Adı Efsane: Derdim var dünyadan büyük diyenlerin öyküsü
29 Ocak 2017
Efsane Geri Döndü
Mert Ali Gündoğdu
Kenar mahallenin güneş ışığı, parkenin efsanesi, canımızın içi Koç
Tarık. Hayatındaki stepsle bir adımda zirveden deniz seviyesine inmiş
bir adamın, tekrar parkeye dönme hikayesi. Bu sefer tırnaklarını sert
kayalara geçire geçire, kazıya kazıya, düşe kalka.
Küçük kız çocuğunun kalbinden bazen; bazen de bir edebiyat
öğretmeninin kaleminden hikayeler... Bazen bir semt delikanlısının
yumruklarında saklı sevdalar; bazen de genç bir kızın boynundaki
kolyede saklı geçmişimize gömemediğimiz sevgiler..
Bendeniz, yeryüzünde nefes almaya başladığından beri 25 sene geçmiş,
son beş (5) senesini de Türkiye dizi, sinema, reklam ve klip sektörüne
bırakmış bir kardeşiniz olarak, takdir edersiniz ki oldukça televizyon
dizisi izlemiş, çekim ekibinde bulunmuş ve senaryo okumuşumdur. (BİLGİ:
Okudum ve izledim.) Haftalar önce fragmanını görüp 'PEK YAKINDA'
tarihini gördüğümde 'Ne zaman başlıyormuş yahu?' dedim kendi kendime.
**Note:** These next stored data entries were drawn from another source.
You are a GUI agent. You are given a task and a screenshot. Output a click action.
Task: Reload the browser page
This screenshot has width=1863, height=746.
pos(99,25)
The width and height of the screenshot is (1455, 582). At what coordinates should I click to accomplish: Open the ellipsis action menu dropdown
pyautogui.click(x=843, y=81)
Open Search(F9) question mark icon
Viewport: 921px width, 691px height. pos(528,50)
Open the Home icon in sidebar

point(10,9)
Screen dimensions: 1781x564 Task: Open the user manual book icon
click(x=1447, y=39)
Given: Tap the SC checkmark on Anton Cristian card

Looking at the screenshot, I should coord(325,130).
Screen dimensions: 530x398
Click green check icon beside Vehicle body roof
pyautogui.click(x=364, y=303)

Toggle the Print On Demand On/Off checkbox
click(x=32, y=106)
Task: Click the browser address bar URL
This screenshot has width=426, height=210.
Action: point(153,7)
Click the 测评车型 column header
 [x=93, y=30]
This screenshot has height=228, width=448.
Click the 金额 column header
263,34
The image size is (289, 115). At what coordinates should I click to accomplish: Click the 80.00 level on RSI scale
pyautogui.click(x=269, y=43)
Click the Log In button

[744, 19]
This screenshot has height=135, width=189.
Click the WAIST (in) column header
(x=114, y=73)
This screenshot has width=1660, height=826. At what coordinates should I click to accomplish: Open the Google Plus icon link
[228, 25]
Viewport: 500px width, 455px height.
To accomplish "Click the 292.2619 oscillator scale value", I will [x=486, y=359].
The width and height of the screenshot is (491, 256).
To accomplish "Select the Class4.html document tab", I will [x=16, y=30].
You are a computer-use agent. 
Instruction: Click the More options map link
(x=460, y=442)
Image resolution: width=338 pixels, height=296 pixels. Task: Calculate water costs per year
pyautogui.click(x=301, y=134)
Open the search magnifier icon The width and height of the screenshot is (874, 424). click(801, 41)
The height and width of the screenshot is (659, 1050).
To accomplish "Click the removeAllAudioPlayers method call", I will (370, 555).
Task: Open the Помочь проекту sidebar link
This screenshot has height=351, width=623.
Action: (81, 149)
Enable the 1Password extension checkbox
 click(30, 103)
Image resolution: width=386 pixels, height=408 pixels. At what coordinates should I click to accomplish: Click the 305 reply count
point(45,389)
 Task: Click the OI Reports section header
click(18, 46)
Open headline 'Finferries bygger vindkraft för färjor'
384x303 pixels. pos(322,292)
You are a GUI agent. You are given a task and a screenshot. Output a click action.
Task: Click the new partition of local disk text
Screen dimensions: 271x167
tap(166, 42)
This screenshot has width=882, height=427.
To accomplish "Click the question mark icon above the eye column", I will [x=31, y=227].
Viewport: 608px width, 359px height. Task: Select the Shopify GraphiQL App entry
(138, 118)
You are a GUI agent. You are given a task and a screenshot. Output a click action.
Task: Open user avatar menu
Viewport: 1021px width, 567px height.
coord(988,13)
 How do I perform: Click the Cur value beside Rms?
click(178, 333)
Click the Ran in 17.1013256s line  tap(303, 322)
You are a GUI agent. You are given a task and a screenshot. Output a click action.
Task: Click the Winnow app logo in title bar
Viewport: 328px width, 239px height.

Dizinin ilk bölümünün yayın tarihini ise tam da başlayacağı gün
takvimler 28 Ocak 2017'yi, saatim ise 18.00 sularını gösterirken ve
henüz güne gözlerimi yeni açmışken gördüm. Daha ayılamadan da dizi
başladı. Ben de L koltuğun köşesine -hala uykulu ve elimde
kumandayla- Nutellalı ekmeğin üzerine bir bardak çayla uzanmışken, hafif
doğruldum ve sesini de açtım televizyonun. Nazlı da (kedim) kıvrıldı
yanıma sanki olacakları önceden biliyormuş gibi. Halbuki hiç dizi
izlemez.
Erdal Ağabey selam verdi ilk sahneden. Bizim Behzat Amir. 46 Yok
Olan'dan beri görüşmemiştik ağabey, saygılar; diye aldım selamını.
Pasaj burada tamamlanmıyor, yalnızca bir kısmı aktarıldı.